SuperCollider Help Docs Example on Arrays

Hi. While working through a tutorial on arrays and mentioned Lists at the end. I want to understand more about how an example piece of code worked. I tried breaking it down to simpler parts and experimenting with it. However, I just could not get things to work consistently.

Here is the example code and the weblink to the Help topic:
https://doc.sccode.org/Classes/List.html
The code:

// Create a new empty collections with size 3:
x = Array.new(3); 
y = Array.new(3); 
z = List.new(3);

// Try to add 7 items to the array and list.
// If the array exceeds maxSize, it will only
// grow to an internally specified max size.
( 
7.do { |i|
    x.add(i);
    y = y.add(i); // reassign array y on each add
    z.add(i);
};
)

// Attempt to access the 5th item:
x.at(4); // -> nil (out of bounds)
y.at(4); // -> 4
z.at(4); // -> 4

// x grew only to size 4
x.postln; // -> [ 0, 1, 2, 3 ]
y.postln; // -> [ 0, 1, 2, 3, 4, 5, 6 ]
z.postln; // -> List[ 0, 1, 2, 3, 4, 5, 6 ]

Looking at the top where it provides:
x = Array.new(3);
I looked up what 3 meant in that context and that is the maxSize for the array. It says that is supposed to be the maximum size of the array. I can see where it expands the array using that code up to 4 items. So maybe the number 3 is the index number? However, if I reduce the number to 2, I still get the array created to be [0, 1, 2, 3]. In addition, I can use x.add(some #); and it will keep adding numbers to the array.
I just do not understand why changing the maxSize number does not have the effect I think it should.

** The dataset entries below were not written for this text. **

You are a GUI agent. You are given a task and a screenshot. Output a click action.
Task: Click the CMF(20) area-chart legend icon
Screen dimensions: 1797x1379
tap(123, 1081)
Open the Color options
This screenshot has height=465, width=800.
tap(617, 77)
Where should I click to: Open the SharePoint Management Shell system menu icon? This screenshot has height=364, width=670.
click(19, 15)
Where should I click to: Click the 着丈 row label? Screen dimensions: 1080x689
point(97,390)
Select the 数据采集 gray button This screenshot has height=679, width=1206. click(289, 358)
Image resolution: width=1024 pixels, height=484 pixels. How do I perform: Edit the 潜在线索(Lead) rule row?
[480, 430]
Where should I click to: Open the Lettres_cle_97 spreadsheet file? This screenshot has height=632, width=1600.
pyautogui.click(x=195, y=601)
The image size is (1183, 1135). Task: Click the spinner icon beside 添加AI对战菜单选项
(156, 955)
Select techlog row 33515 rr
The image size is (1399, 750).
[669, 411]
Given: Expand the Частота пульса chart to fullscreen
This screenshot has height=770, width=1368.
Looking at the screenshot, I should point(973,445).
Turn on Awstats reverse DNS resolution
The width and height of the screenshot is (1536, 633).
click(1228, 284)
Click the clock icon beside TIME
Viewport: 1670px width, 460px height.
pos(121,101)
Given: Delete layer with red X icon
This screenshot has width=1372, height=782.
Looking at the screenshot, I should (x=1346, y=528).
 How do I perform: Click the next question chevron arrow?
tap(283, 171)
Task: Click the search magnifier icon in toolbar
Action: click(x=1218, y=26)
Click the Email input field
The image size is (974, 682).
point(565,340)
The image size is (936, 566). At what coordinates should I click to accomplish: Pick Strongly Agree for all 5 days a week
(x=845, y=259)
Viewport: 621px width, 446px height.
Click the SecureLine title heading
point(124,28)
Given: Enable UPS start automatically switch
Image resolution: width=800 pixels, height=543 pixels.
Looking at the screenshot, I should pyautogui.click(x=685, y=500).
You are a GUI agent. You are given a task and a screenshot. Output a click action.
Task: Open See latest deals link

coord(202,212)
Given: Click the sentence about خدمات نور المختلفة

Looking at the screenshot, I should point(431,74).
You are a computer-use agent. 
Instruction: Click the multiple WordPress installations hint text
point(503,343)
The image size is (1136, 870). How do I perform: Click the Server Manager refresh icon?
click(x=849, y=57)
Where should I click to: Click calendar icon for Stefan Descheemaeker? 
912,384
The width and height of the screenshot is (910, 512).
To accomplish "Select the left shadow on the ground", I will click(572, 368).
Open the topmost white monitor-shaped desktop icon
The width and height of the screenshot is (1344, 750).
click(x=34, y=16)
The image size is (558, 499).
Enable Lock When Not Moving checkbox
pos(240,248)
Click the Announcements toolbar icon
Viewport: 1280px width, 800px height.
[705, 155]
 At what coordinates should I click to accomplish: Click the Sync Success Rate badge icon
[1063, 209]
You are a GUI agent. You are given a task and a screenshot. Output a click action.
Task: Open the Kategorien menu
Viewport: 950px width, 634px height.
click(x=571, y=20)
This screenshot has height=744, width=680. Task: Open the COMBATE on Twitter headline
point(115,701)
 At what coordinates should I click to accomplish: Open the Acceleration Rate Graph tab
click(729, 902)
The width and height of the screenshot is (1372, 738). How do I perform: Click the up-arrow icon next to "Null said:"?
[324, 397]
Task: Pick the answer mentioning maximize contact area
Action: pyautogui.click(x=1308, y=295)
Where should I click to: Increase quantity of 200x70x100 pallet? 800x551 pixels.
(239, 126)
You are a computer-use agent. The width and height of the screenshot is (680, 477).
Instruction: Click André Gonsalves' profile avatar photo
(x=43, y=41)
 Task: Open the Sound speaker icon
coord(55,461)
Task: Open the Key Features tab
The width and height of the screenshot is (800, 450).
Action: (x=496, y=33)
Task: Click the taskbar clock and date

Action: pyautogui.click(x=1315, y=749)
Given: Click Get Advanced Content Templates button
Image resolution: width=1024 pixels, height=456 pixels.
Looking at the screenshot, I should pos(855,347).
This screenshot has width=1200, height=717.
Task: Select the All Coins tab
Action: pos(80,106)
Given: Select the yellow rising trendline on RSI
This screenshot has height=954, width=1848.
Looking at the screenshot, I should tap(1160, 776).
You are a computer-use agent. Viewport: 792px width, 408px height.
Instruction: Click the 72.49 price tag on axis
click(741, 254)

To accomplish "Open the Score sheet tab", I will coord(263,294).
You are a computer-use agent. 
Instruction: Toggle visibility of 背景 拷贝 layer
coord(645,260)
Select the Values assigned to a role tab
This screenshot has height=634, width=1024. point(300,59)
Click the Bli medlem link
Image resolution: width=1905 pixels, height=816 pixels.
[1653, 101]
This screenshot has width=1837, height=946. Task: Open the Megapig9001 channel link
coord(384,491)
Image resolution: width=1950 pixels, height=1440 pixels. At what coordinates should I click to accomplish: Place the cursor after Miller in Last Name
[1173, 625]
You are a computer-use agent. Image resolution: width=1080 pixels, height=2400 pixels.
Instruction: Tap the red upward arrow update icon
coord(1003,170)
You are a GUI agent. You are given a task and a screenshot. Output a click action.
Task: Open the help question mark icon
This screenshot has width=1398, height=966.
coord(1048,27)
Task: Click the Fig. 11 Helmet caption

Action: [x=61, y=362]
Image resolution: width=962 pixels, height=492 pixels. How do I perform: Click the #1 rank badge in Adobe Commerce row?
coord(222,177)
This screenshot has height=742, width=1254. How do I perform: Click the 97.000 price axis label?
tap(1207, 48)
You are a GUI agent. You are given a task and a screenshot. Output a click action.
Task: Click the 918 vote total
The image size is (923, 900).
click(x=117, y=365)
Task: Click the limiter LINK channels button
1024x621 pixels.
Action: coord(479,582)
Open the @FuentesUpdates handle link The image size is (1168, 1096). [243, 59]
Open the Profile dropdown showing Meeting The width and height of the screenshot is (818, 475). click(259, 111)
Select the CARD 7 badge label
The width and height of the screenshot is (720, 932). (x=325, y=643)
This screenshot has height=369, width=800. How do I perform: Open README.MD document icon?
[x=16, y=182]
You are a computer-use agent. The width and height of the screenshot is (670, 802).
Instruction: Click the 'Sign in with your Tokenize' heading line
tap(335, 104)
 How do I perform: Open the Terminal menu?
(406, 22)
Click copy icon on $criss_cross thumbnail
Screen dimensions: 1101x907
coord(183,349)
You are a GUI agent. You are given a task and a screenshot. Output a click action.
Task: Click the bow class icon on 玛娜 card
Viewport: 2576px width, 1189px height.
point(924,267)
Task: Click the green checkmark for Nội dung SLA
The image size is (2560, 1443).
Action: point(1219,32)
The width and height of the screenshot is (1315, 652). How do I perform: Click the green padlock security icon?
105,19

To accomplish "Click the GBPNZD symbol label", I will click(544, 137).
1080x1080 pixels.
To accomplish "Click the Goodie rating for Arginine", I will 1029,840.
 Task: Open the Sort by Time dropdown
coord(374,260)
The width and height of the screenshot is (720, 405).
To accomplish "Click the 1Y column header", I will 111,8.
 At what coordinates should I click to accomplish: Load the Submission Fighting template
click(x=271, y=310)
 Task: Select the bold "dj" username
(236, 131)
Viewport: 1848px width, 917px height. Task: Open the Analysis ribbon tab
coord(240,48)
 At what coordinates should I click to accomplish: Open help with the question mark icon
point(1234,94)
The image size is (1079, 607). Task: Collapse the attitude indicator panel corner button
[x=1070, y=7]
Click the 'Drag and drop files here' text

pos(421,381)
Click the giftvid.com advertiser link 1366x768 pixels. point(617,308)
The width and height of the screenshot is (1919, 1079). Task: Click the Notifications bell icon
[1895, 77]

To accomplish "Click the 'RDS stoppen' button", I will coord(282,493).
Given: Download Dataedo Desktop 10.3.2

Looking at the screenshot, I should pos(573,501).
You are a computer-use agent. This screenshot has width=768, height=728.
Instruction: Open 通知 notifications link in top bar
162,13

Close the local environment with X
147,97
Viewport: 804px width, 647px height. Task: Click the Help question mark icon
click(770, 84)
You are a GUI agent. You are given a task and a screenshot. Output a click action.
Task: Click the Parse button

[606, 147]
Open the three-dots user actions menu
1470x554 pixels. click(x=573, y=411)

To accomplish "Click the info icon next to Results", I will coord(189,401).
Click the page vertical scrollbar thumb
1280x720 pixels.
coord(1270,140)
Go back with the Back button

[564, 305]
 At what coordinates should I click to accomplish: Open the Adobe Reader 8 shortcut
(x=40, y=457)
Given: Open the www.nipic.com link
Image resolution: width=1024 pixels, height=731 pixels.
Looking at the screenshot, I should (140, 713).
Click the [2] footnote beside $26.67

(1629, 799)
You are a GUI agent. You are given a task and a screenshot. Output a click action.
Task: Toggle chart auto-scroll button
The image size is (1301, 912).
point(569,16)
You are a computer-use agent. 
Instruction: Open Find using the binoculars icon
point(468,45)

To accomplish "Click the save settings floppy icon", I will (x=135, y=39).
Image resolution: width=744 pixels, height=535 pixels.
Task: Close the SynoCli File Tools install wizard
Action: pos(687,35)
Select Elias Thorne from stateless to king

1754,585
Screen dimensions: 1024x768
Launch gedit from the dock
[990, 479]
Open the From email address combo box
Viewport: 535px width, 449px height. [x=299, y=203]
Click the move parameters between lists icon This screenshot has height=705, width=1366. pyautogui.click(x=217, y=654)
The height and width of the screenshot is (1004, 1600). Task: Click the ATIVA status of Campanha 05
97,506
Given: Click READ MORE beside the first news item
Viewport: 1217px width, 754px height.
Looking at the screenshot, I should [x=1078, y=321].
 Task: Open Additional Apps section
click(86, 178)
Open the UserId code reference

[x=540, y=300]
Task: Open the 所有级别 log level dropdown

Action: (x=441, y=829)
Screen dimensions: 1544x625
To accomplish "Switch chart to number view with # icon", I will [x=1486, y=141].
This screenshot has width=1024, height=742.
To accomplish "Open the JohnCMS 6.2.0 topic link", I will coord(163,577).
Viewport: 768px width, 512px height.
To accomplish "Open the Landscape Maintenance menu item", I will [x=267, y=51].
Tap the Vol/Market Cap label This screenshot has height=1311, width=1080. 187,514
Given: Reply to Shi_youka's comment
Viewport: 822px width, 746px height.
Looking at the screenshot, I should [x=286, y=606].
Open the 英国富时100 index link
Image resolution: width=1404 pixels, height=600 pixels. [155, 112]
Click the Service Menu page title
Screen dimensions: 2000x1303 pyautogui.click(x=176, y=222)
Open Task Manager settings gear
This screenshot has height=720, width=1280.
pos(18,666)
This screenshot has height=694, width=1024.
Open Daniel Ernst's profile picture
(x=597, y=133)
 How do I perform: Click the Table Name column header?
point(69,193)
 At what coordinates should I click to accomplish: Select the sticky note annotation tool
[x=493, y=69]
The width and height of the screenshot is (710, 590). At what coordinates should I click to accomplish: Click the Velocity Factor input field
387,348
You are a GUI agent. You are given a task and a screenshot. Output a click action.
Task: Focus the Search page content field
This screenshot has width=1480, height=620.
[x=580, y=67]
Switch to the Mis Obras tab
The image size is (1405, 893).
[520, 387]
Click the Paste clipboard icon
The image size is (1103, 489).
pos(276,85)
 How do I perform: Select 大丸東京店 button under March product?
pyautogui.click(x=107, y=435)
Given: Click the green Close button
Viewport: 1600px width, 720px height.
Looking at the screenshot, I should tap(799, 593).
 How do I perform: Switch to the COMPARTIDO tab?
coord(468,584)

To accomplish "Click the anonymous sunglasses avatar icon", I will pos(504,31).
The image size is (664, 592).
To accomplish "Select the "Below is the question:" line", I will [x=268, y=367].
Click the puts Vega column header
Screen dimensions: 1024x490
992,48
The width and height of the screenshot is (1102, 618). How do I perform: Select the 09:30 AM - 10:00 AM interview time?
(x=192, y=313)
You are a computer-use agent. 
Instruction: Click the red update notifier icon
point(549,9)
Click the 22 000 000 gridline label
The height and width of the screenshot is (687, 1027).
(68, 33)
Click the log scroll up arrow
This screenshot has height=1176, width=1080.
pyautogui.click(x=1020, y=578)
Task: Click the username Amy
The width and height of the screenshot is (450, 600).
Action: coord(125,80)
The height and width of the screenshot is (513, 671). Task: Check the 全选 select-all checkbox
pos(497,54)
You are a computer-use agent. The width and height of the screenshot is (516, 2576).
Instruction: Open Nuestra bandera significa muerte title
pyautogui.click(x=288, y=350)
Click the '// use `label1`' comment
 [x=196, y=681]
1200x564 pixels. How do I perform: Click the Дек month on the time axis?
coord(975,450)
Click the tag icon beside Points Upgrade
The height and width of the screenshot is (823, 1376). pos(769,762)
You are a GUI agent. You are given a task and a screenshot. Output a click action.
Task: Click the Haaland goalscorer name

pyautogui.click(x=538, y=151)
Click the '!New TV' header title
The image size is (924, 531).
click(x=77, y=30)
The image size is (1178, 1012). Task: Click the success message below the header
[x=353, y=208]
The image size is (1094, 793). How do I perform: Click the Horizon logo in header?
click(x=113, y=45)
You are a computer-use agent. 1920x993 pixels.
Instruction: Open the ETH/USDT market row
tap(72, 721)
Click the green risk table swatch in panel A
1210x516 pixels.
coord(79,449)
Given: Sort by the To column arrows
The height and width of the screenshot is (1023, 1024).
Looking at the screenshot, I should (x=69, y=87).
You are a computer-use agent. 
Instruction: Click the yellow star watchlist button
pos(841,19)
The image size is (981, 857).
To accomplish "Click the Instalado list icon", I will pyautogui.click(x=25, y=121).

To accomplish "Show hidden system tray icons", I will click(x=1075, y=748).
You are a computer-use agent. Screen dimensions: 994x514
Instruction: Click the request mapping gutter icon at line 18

The behavior you’re reporting is known and (tbh) it’s expected.

maxSize is, for Array, indeed the maximum size of that array. (Its current size may be smaller.) So what happens if you .add an item to an array that is full (where its active size == maxSize)? This particular array can’t grow. So instead, it returns a new array whose maxSize is twice the old array’s maxSize.

When you do y = y.add(...), then y’s value changes to point to the new, larger array. But x.add by itself doesn’t update the variable. It does the .add and creates the expanded array, but the new array is not assigned to a variable, so it’s unreachable and will get garbage-collected. x remains the old array, so it looks like nothing happened.

^^ see the note near the top here: Array | SuperCollider 3.14.1 Help

maxSize only controls the array’s initial memory allocation. It doesn’t constrain the behavior of .add, .insert etc methods. .add cannot expand an array instance, but it is free to return a larger array (different instance).

The other detail (which I’m not sure is documented) is that IIRC arrays allocate enough space for the next power of 2 greater than or equal to the given size. If you ask for 3, it will allocate 4 spaces. Also I think 4 is the minimum, since it’s wasteful to allocate 2 spaces and then very quickly have to allocate 4 and de-allocate the 2.

hjh

Thanks for that information. Your paragraph at the actually explains a lot of the behaviour I was seeing as I was trying different things, even if I still do not understand it all. I was trying different maxSize numbers, sometimes increasing the number by 1 each try and the results were not making sense.

I was getting frustrated with what seemed should have been very simple. If I had worked at it a little longer and tried increasingly larger numbers, I might have been able to pick out the pattern. I am an amateur programmer with not a whole lot of experience.

It is good to understand what is going to here… but practically, it is almost always easier to create an empty Array and just always reassign it every time you add to it. Although it looks like you want to create an array with a starting size because that is the constructor method, you almost never actually care, or even know its final size when you create it. Don’t worry about the performance of doing this, it is trivial.

a = [];
10.do { |i| a = a.add(i) }

… or just always use List

a = List();
10.do { |i| a.add(i) }

In general, yes – I also note that you can flip this formulation on its head and it’s still true: “There’s no harm in allocating some modest number of extra slots that you don’t end up using. Don’t worry about the memory impact of doing this, it is trivial” (unless you’re creating hundreds of thousands of arrays with a large maxSize, but that’s not a common case).

In some places in my code, I do an Array(100) (I guess that really should be 128) and the subsequent loop might add 6, or 50, items.

But I’m not consistent about that. Modern systems have enough CPU cycles and memory to burn that it’s fine either way.